PBIS had its roots years ago at Guerrero Elementary. It has been revitalized with the adoption of the district goal of bringing PBIS to all schools in Mesa Public Schools. The staff at Guerrero opened their arms to the positive potential of PBIS and all it has to offer for staff, students, and families. The core PBIS team has worked many hours to develop systems that mesh well with the culture of the school and needs of the staff. In the past year, we feel a change in the attitude of teachers from a punishment and reactive belief to intervention and preventative strategies. The school sees the potential of this system and is working toward implementing all components of the system with fidelity. At this time, the school feels a change in climate and as we fine tune systems, we are looking forward to data that demonstrates the results of our new systems and beliefs.  As we begin this journey to a more positive and cooperative campus to help children learn and grow, we embrace PBIS and all it has to enhance our school.

Mesa Public Schools | Eugene Field Elementary | Mr. Scott Cumberledge

PBIS Impact

We agreed as a staff that we needed a school wide system of community and accountability.  We chose PBIS.  As a team we created our expectations and matrix.  We have created definitions for behaviors and revised them.  We have a student incentive plan in place and have several levels of student recognition from class stores to donated prizes in PRIDE assemblies.  While we are just in the beginning stages of PBIS, we already see benefits.  Students all know and can state behavior expectations, teachers are recognizing appropriate behaviors and reinforcing them.  Our parents know our expectations and support us.  The local community is supporting us through donations for our PRIDE assemblies. We understand that we have a long way to go but feel we are on the right path and are willing to put in the effort to successfully implement all tiers.

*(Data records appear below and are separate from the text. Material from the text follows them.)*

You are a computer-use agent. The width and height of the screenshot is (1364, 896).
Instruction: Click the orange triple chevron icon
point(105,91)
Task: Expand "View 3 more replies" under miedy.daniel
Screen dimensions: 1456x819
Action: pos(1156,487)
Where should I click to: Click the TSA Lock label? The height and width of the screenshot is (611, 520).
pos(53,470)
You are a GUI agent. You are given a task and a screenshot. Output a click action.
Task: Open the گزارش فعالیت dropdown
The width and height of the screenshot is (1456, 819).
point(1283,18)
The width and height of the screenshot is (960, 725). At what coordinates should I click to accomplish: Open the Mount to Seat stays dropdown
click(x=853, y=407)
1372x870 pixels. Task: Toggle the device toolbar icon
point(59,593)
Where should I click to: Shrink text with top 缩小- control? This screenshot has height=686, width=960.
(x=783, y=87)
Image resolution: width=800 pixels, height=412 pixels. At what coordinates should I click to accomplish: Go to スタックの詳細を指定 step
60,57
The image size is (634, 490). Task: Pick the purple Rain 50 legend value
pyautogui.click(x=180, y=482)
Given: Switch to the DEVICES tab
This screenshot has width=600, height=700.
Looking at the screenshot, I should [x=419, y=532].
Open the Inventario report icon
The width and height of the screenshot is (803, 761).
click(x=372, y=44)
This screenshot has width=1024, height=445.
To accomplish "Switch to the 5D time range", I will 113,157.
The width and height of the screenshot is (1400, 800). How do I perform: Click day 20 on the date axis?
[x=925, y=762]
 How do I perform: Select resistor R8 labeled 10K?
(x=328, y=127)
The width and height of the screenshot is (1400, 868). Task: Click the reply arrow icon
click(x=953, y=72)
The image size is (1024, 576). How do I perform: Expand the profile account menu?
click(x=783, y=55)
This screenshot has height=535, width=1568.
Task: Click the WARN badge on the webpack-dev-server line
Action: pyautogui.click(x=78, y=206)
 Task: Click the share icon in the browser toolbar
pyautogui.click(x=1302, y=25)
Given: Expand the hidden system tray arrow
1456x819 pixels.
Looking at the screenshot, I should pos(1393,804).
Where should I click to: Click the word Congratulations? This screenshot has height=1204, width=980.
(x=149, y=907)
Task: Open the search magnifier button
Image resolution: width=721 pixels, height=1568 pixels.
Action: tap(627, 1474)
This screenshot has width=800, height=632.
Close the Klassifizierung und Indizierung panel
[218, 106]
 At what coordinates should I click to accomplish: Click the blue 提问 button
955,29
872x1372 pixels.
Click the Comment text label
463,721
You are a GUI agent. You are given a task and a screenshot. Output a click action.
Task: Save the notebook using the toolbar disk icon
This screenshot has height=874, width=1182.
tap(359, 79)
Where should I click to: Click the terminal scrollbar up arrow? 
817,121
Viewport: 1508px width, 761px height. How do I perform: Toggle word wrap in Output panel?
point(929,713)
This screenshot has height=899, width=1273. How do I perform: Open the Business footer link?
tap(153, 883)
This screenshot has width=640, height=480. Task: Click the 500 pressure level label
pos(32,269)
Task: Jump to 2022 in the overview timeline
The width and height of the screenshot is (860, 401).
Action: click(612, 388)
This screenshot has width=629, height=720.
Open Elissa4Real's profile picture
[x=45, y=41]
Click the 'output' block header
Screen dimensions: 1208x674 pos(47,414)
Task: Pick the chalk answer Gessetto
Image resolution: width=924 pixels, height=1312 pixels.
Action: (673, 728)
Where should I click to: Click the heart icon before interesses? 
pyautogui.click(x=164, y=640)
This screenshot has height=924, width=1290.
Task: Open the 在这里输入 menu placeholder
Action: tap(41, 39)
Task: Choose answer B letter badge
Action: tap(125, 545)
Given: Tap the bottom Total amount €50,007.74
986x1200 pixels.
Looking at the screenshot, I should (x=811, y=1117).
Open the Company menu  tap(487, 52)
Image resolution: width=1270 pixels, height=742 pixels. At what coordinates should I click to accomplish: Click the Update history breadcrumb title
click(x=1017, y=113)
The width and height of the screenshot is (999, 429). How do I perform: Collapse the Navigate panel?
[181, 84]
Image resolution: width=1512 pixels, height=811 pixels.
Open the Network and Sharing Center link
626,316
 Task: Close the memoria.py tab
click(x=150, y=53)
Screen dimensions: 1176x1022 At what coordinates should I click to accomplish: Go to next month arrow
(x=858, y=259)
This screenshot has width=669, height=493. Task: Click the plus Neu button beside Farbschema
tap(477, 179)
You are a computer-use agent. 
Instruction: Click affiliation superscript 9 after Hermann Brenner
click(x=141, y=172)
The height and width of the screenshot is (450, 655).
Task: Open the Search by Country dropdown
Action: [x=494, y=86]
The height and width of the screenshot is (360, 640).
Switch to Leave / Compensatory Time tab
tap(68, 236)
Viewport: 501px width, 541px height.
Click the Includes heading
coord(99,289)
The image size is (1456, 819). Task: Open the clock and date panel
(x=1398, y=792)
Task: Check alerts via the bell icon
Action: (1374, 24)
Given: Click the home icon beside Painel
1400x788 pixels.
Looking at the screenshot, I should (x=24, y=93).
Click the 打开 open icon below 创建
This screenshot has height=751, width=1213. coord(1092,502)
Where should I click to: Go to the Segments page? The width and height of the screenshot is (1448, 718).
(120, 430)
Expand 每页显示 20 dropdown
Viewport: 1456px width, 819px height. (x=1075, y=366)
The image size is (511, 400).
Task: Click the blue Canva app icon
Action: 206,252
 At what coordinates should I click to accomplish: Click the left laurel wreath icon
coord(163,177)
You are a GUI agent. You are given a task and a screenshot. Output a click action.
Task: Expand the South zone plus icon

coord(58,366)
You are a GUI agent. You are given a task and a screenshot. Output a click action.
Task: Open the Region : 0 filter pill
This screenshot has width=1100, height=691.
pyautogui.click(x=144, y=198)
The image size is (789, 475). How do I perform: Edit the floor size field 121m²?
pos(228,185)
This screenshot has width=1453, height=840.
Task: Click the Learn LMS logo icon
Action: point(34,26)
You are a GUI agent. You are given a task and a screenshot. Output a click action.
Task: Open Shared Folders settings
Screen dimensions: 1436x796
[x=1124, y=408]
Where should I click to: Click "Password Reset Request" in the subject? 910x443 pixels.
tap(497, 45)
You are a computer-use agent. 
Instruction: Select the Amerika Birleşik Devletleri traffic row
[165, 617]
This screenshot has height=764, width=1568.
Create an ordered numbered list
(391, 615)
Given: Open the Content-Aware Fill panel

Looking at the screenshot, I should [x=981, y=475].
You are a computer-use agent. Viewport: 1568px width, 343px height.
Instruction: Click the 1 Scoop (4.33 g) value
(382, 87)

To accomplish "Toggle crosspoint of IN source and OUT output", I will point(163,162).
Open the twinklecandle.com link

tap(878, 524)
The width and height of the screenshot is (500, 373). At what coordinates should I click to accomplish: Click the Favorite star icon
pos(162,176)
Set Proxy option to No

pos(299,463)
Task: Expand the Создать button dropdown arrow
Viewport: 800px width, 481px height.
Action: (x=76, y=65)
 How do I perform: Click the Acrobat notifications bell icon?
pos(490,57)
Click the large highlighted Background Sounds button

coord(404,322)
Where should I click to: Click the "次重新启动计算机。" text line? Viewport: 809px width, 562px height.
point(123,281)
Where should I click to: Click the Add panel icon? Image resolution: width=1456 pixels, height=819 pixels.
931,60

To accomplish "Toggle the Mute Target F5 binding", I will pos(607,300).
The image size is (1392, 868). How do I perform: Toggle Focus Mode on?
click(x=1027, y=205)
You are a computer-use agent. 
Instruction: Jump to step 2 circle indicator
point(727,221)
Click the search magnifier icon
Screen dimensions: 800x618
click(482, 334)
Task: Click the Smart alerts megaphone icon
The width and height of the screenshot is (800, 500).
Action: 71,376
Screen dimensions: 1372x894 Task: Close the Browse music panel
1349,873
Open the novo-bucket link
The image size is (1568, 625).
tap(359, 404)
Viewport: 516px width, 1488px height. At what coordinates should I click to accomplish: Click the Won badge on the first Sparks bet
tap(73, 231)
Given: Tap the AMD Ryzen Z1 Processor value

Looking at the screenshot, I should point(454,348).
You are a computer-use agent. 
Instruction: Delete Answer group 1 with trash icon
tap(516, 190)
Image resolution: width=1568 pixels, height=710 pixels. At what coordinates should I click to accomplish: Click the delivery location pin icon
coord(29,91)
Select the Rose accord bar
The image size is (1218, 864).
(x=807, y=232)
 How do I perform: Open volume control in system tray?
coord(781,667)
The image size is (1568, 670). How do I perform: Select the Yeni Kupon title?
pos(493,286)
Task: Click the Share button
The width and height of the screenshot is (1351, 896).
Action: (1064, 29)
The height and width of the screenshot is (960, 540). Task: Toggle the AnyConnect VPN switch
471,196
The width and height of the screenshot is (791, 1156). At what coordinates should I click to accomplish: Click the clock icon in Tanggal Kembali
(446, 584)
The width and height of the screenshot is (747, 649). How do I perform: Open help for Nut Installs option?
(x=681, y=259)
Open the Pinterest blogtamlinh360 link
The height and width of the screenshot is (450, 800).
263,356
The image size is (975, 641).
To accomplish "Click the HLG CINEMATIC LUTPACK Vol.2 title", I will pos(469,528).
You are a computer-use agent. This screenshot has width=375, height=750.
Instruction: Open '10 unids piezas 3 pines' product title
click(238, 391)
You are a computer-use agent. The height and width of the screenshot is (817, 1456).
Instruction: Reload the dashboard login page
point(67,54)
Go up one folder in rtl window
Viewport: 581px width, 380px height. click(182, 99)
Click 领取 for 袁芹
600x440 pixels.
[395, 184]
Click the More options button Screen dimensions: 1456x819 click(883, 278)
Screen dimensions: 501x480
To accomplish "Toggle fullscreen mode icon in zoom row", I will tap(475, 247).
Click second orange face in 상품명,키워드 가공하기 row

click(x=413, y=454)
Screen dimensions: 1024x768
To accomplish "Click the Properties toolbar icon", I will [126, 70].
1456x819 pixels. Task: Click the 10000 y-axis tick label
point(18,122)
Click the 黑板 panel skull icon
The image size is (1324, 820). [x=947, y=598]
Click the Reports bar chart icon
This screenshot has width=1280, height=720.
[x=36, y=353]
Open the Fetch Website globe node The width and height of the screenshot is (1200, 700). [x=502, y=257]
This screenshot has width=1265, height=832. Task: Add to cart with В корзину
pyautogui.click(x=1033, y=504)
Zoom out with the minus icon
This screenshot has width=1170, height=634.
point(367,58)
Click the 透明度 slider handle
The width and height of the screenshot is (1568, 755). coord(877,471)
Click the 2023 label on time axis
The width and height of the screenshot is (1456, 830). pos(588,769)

Mohave Valley Elementary School District #16 | Mohave Valley Junior High School | Mrs. Christina Stahl

PBIS Impact

Mohave Valley Junior High began implementing PBIS at the beginning of the 2015-16 school year.  Prior to the implementation, MVJH had broad and vague expectations for staff and students in regards to behavior.  Many of the guidelines pertaining to behavior tended to be punitive.  Now that MVJH has implemented PBIS, we have clearly defined school-wide expectations that staff as well as students are very familiar with.  We have seen great improvements with staff members recognizing the positive behaviors witnessed instead of focusing on the negative behaviors.  This has created a more positive learning environment for the students and also a more positive work place for staff members.

Mohave Valley Elementary School District #16 | Fort Mojave Elementary School | Mrs. Shanon Ferguson

PBIS Impact

Fort Mojave Elementary is in its initial year of implementation. While the SET score shows that we are fully implemented, the change of data collection has prevented us from showing a decline in referrals as we are cleaning up the data to be more accurate. The PBIS program has allowed us to streamline our expectations so they are clear to everyone, to teach them in a clear manner, and to recognize the students who are examples of what are expectations are.

Mohave Valley Elementary School District #16 | Camp Mohave Elementary School | Mr. John Laurent

PBIS Impact

Camp Mohave Elementary is in it’s first year of implementation and we see more excitement on campus from students who are being positively recognized for their behaviors where as many in the past were ignored so the focus could be placed on the negative behaviors. This shift has changed the climate and made many of our students much more willing to grown and learn.

Oracle Elementary School District | Mountain Vista School | Mrs. Nannette Soule

PBIS Impact

This year is Mountain Vista School’s planning year of Positive Behavior Intervention System (PBIS) Tier 1, and we are already seeing why this is called a positive behavior intervention. Even though we do not officially roll out until next year, we have seen a positive impact in teacher/parent communication as well as a general sense of excitement about improving our learning environment. We have asked for and received great input from our certified and classified staff, parents and guardians, and our students about exactly what their expectations are for each other. The expectations don’t just include students; they include everybody in our learning community.

The students were shocked that the adults had behavioral expectations of themselves and were not just, “out to get the students”. We experienced a complete paradigm shift away from the teachers versus students model to a learning community of collaboration and cooperation. The students immediately bought in and are clearly developing high expectations of what they want to see at “their” school with regard to learning environment and positive relationships between them and staff.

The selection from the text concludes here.